Les cas encore en suspens: • A
Florange, Nicolas Sarkozy n'a pas été jusqu'à réitérer la promesse formulée aux salariés de Gandrange. Mais il s'est engagé à «tout faire» pour que l'usine lorraine d'ArcelorMittal, dont les deux hauts-fourneaux sont à l'arrêt depuis deux mois, rouvre ses portes. «Bien sûr, il y a la crise et il y a moins de demande d'acier, […] mais je ne veux pas que Florange meure», a insisté Nicolas Sarkozy la semaine dernière. L'Etat aurait notamment investi un million d'euros au dernier trimestre 2011, pour financer le chômage partiel des salariés du site. Si la direction assure vouloir «maintenir ses activités en Lorraine», les salariés, sceptiques, craignent toujours une fermeture définitive. Dans un marché «extrêmement difficile», ArcelorMittal se plaint que le site de Florange soit moins performant que ceux de Fos ou de Dunkerque. Le groupe pourrait investir dans un projet de 600 millions d'euros pour doper sa compétitivité. «Nous attendons une décision de l'Europe sur sa participation financière», pour mi-2012.

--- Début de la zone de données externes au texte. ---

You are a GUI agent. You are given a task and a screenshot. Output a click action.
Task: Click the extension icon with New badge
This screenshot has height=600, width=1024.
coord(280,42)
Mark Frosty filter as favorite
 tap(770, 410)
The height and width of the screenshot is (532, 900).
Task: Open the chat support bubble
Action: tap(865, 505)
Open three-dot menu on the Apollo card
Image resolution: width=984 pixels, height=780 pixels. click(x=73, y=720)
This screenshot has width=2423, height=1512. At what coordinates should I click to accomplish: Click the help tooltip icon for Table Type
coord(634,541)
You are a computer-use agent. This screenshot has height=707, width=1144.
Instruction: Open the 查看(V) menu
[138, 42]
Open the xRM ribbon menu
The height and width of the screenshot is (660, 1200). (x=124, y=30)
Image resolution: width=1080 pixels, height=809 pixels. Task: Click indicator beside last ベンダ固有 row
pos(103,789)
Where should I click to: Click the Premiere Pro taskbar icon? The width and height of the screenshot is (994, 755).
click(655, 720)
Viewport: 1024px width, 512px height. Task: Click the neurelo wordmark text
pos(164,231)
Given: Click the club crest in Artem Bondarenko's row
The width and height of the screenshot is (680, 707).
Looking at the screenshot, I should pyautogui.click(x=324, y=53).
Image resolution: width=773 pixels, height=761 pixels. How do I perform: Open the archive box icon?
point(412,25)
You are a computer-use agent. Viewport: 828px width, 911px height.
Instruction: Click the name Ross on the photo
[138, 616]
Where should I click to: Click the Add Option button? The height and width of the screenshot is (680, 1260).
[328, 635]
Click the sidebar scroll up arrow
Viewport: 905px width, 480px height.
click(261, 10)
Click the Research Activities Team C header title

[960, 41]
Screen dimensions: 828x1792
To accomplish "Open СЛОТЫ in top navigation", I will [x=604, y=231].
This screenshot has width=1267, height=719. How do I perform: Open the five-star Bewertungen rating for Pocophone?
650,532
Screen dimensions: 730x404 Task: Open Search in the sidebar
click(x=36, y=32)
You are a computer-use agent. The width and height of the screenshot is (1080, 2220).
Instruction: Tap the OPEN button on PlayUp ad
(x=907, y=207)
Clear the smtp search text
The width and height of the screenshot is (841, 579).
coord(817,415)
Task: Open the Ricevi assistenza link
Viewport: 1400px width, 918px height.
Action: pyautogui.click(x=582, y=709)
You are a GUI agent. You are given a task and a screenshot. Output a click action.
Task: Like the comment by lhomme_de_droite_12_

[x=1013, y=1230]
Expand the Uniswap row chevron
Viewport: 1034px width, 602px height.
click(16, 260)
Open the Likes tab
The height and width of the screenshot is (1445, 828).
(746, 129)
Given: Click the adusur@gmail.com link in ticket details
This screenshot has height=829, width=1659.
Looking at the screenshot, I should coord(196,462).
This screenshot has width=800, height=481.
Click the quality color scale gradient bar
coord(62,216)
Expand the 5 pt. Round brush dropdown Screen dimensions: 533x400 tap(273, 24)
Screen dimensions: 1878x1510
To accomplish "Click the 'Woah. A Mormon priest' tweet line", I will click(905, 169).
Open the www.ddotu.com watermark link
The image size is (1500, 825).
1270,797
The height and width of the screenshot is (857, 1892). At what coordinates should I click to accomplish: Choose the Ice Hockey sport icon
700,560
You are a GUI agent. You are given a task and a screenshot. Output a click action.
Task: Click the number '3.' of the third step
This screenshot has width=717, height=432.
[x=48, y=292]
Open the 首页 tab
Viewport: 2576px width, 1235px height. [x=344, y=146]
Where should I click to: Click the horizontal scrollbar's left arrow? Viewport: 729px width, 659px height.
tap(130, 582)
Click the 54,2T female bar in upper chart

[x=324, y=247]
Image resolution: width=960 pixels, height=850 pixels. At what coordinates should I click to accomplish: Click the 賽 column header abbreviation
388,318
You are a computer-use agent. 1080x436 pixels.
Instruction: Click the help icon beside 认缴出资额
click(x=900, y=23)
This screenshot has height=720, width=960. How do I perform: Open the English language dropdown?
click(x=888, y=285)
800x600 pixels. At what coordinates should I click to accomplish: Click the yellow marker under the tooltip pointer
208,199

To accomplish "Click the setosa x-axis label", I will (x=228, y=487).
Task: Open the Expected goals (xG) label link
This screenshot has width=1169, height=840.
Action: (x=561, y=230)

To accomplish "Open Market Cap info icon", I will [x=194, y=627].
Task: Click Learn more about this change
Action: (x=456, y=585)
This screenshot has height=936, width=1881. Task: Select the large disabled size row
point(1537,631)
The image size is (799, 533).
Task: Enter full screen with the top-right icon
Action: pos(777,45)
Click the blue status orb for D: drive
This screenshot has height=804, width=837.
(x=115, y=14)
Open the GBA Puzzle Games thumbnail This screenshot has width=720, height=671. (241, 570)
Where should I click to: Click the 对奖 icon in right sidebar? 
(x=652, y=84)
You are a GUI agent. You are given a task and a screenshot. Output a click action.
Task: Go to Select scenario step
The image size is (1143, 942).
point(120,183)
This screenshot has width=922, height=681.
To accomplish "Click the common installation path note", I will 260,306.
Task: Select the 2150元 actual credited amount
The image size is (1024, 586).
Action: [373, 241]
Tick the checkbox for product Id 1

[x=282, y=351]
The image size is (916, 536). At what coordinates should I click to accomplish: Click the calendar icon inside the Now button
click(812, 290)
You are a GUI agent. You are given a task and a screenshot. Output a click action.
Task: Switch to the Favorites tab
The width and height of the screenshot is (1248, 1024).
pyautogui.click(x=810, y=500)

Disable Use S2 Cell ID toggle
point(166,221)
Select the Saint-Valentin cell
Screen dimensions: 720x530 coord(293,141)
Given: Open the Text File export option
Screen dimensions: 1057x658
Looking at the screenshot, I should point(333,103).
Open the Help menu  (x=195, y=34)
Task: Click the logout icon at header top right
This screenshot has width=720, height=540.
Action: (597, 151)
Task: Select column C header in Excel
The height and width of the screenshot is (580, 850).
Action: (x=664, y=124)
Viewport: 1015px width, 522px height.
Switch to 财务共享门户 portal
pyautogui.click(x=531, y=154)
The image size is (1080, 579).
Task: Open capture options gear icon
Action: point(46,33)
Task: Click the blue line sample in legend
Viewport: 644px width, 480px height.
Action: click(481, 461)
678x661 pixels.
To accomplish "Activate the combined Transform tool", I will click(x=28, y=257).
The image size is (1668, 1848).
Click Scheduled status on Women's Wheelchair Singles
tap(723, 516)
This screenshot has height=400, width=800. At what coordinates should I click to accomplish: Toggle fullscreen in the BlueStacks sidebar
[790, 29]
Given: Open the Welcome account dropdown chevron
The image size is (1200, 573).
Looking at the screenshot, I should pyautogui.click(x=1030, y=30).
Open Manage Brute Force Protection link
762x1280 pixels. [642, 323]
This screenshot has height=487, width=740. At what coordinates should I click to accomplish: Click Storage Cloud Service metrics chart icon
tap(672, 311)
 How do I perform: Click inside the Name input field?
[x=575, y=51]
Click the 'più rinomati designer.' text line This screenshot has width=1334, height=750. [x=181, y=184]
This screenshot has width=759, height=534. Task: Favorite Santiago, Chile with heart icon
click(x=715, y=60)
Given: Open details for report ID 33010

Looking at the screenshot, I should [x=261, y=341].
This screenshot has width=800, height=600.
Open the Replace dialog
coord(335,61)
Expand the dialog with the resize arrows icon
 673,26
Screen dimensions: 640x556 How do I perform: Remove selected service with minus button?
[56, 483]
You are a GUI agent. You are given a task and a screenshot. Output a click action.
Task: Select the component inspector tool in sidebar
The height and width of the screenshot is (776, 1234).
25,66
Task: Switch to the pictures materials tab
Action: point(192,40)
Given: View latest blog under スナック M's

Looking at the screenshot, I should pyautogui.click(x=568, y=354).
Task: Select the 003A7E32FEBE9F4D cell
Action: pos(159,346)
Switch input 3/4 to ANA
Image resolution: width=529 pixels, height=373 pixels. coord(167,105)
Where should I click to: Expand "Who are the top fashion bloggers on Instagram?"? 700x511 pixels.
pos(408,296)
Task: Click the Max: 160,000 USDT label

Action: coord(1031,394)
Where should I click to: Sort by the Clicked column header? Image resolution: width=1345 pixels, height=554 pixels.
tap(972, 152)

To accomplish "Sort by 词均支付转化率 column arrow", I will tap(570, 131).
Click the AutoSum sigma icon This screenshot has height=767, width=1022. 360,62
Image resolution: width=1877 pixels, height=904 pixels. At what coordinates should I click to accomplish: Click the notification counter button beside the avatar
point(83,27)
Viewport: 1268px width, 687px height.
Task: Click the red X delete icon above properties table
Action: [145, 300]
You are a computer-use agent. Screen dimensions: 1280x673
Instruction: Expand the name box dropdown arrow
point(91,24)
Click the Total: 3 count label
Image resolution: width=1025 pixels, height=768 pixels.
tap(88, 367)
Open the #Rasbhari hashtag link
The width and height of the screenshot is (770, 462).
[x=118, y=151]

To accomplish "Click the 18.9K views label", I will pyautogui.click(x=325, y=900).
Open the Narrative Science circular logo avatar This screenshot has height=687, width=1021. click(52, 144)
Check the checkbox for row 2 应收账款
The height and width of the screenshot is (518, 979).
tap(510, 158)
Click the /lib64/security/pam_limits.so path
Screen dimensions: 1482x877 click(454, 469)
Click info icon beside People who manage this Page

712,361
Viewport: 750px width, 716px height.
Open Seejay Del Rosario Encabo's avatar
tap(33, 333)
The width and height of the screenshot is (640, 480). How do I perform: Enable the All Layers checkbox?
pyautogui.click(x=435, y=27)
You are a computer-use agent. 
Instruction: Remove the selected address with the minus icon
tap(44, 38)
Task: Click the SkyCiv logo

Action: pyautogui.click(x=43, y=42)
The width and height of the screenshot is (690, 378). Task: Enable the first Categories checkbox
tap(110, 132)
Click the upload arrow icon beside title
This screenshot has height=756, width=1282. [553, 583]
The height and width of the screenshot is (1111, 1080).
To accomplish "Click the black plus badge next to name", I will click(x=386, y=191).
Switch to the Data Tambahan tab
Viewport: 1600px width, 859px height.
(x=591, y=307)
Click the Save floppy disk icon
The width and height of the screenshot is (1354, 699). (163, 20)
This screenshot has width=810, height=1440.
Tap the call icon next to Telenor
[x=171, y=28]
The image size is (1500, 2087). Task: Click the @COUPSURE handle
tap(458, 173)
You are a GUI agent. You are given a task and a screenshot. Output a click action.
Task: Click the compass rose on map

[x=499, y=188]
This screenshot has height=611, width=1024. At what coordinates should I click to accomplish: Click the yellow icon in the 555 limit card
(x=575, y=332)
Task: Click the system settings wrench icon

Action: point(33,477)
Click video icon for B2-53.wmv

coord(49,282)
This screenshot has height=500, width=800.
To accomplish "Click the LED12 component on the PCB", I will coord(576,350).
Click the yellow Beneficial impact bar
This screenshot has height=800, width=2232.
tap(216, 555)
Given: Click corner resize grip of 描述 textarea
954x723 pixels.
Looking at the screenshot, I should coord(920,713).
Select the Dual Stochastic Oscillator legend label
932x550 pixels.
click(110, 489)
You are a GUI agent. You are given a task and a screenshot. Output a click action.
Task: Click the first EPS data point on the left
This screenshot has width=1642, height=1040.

• Petroplus. Le sort de la raffinerie de Petit-Couronne, au chevet de laquelle s'est rendu ce vendredi Nicolas Sarkozy, est loin d'être scellé. Placé en redressement judiciaire après le dépôt de bilan de sa maison-mère suisse Petroplus, le site est à l'arrêt depuis début janvier. Faute d'un accord avec les créanciers du groupe, l'usine normande, qui emploie 550 salariés, attend son salut d'un éventuel repreneur. L'État s'est très vite emparé du dossier. Mi-janvier, le ministre de l'Industrie, Eric Besson, a reçu l'ensemble des industriels du secteur. Un mois plus tard, les syndicats du site déploraient cependant le manque d'«avancées» significatives. Trois entreprises ont à ce jour manifesté leur intérêt pour tout ou partie du groupe Petroplus: le suisse Klesch, le fonds d'investissement Goldsmith et la société américaine Global Emerging Markets (GEM Group). Ils ont jusqu'au 15 mars pour déposer leurs offres. En attendant, la signature d'un contrat de six mois avec Shell, annoncé ce vendredi par Nicolas Sarkozy, permettra un redémarrage temporaire du site.